PROBLEM DESCRIPTION | Every line containing the string "computer" is to be copied from the records.

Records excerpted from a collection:
- - -
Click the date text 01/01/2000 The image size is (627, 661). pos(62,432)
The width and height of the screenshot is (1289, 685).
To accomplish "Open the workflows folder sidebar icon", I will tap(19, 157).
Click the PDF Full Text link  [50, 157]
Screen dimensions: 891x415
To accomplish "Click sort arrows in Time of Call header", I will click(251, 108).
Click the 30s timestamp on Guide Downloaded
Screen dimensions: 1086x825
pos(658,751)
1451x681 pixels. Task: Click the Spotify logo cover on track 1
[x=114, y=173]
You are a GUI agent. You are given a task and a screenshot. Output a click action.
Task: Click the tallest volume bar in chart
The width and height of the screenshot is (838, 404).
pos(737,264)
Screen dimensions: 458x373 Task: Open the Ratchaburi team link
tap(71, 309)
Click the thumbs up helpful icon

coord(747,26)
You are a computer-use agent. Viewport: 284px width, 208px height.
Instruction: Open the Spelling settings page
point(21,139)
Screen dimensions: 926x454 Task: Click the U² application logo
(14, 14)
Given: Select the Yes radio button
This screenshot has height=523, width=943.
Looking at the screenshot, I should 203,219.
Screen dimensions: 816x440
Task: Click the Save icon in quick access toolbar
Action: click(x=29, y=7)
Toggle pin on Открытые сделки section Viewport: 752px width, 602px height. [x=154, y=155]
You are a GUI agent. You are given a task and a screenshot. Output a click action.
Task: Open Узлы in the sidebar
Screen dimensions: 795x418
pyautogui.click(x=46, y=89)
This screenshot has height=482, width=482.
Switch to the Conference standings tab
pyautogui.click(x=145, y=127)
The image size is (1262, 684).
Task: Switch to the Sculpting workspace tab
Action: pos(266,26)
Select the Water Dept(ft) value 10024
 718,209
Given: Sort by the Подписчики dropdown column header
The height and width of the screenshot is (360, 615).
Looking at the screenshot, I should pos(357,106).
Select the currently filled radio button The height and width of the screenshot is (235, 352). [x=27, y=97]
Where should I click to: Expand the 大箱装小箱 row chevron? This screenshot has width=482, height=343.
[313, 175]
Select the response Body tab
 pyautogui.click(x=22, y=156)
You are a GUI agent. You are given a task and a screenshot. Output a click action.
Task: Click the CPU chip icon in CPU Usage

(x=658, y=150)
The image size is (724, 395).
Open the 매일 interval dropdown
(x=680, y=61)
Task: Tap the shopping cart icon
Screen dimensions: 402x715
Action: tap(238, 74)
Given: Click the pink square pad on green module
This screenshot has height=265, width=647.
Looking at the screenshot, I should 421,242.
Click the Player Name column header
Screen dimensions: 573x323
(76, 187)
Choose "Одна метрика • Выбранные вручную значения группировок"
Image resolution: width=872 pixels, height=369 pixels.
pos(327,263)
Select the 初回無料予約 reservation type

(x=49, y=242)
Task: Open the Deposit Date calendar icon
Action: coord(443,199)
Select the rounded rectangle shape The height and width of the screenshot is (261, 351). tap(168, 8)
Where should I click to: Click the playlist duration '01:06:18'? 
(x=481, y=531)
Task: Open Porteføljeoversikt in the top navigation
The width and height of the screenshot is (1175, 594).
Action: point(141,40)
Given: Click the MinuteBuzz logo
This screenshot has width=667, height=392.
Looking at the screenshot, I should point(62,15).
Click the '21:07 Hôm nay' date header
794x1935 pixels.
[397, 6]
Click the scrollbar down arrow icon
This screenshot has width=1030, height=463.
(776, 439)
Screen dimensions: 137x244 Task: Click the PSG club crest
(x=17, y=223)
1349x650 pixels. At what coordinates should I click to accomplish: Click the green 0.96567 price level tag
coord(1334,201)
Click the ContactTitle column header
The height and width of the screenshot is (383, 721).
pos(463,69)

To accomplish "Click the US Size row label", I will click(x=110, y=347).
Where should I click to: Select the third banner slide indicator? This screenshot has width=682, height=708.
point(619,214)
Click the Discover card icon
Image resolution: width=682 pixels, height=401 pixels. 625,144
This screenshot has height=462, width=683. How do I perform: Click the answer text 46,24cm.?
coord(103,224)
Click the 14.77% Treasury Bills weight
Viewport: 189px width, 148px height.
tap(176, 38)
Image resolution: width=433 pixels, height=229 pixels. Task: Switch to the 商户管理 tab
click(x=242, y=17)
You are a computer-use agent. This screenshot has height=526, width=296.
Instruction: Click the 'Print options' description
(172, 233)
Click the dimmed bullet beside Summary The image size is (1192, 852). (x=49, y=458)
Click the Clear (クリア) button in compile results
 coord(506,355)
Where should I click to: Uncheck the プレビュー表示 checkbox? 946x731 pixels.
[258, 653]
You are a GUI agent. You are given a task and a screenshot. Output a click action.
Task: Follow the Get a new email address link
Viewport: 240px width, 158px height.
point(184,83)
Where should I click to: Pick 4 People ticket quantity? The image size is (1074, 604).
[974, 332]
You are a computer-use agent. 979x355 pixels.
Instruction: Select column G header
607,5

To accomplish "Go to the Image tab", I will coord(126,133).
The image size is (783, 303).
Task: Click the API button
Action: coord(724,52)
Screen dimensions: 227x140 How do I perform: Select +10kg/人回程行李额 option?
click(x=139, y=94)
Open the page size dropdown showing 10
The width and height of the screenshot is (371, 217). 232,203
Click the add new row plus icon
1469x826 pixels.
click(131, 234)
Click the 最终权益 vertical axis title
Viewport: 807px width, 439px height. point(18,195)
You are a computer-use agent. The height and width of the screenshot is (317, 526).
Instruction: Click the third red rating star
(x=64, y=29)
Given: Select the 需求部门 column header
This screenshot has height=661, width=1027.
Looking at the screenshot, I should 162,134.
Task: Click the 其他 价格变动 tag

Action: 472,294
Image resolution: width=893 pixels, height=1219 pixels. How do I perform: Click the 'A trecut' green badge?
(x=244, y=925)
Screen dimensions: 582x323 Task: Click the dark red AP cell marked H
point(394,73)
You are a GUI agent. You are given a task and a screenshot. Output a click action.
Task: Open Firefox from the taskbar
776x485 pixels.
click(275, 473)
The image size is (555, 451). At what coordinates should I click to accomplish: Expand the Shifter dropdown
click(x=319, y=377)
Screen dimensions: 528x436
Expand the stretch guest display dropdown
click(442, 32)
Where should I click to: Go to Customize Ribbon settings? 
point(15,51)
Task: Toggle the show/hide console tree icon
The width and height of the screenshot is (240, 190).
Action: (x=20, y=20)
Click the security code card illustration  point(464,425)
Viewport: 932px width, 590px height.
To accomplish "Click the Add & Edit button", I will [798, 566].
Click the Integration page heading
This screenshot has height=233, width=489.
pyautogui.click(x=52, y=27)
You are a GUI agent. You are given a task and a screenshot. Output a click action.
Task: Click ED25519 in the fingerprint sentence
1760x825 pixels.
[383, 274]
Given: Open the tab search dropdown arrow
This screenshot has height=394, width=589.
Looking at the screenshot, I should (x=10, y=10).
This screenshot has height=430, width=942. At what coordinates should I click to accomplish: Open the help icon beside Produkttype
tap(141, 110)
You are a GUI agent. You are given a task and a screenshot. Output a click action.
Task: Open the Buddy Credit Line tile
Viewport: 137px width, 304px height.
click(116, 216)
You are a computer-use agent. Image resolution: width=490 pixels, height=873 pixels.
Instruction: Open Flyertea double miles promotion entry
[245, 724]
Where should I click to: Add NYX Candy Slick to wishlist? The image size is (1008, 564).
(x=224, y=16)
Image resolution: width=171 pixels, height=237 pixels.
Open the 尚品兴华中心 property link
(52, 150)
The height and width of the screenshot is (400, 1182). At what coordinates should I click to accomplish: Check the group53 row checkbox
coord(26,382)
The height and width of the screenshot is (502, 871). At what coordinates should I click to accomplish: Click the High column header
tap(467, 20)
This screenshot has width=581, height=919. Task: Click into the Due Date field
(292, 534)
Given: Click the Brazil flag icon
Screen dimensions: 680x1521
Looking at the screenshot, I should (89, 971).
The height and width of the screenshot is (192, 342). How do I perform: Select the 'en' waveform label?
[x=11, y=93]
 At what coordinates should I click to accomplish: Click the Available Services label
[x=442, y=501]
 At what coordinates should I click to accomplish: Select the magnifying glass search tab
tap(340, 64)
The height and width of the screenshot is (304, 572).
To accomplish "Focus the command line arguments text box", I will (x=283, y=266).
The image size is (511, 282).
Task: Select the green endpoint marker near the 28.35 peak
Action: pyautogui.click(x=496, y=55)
- - -
RESPONSE TO THE EXERCISE |
You are a computer-use agent. Viewport: 284px width, 208px height.
You are a computer-use agent. This screenshot has height=526, width=296.
You are a computer-use agent. 979x355 pixels.
You are a computer-use agent. The height and width of the screenshot is (317, 526).
You are a computer-use agent. Image resolution: width=490 pixels, height=873 pixels.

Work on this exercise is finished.